Lessons for Current Models

Although the Patient-Driven Groupings Model (PDGM) replaced PPS in 2020, understanding the 2018 worksheet fosters better comprehension of PDGM’s structure. PDGM still relies on wage indexes, case-mix groupings, and NRS supplies. Many analytics teams map historical PPS data to PDGM to spot shifts in resource use. By reconstructing 2018 PPS payments accurately, agencies can normalize trend lines, ensuring that improvements in 2019 and beyond are not attributed solely to the model change. When combined with CMS datasets, such as the cost reports available on Data.CMS.gov, analysts can compare their historical margins with national medians and isolate drivers of change.

Finally, the worksheet provides a blueprint for training new finance personnel. Many current analysts entered the workforce after PDGM launched, yet they are tasked with resolving legacy claims and appeals tied to PPS. Providing them with a reconstructed worksheet and calculator clarifies how the old system worked, improving accuracy when they respond to Medicare Administrative Contractors or Recovery Audit Contractors. When training sessions walk through each field—base rate, wage index, case-mix weight, NRS level, therapy visits—the participants quickly grasp the logic behind adjustments, enabling them to translate that knowledge into PDGM workflows.

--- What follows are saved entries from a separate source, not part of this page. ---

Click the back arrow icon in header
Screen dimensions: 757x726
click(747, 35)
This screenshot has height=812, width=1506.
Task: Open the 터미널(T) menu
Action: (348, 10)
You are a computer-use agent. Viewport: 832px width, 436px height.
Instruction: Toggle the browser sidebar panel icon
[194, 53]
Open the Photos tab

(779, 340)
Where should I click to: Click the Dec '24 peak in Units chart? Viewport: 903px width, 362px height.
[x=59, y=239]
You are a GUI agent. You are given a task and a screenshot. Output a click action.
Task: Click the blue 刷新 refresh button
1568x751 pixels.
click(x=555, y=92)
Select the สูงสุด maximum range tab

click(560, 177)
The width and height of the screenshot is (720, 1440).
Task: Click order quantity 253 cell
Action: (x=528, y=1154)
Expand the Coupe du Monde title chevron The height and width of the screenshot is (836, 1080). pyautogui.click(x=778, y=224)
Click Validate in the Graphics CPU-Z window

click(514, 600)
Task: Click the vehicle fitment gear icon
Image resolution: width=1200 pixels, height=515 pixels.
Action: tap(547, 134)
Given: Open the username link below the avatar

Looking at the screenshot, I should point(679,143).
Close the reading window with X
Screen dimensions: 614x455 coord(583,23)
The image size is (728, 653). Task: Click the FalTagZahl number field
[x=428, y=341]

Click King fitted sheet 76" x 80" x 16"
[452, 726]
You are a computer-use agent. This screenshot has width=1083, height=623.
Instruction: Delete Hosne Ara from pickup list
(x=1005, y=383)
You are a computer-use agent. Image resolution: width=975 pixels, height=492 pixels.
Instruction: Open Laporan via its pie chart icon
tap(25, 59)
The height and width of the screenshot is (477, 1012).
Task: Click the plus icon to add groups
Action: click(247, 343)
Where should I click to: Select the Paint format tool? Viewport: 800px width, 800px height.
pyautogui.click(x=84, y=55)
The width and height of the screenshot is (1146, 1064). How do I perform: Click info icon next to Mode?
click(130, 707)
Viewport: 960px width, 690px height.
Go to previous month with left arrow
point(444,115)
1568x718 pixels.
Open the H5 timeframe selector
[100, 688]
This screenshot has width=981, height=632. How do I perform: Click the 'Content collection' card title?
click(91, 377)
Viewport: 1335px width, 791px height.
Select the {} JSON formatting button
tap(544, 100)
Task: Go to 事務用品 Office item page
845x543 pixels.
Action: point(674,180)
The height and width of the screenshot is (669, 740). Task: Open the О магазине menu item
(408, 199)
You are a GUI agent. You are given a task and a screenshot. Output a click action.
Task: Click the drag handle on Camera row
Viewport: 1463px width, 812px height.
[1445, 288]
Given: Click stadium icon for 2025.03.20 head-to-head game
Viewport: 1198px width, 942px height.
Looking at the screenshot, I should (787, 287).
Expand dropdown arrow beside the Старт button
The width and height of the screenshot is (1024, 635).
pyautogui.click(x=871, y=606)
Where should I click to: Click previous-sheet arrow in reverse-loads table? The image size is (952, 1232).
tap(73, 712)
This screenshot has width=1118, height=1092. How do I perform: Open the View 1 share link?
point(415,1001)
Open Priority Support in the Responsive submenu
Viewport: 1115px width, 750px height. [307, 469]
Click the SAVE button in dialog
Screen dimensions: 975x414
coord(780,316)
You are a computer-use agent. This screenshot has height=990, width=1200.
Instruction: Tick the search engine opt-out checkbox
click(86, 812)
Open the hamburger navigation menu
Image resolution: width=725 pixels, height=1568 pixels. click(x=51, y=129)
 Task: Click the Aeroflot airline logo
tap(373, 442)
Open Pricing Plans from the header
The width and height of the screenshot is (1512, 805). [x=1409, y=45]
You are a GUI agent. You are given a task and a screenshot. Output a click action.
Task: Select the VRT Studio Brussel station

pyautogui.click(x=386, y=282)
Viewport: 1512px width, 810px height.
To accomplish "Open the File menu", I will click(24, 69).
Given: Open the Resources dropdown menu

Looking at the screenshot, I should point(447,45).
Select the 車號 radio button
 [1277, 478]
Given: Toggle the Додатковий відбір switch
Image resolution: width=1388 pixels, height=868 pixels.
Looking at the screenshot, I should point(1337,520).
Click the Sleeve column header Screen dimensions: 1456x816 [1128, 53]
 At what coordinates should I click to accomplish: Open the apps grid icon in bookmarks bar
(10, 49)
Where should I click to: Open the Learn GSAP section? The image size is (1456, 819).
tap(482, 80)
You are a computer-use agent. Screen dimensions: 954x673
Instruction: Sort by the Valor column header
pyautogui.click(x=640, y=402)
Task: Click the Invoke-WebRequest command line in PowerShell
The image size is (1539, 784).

In summary, the 2018 home health PPS calculation worksheet remains a powerful resource for agencies conducting retrospective analyses, negotiating payer contracts, or educating staff. By clearly displaying every component—labor/non-labor splits, wage indexes, case-mix weights, rural add-ons, NRS severity, therapy thresholds, quality adjustments, and outliers—the worksheet ensures transparency and compliance. Coupled with authoritative references from CMS and MedPAC, the worksheet helps agencies maintain rigorous documentation standards while extracting insights that still influence today’s strategic decisions.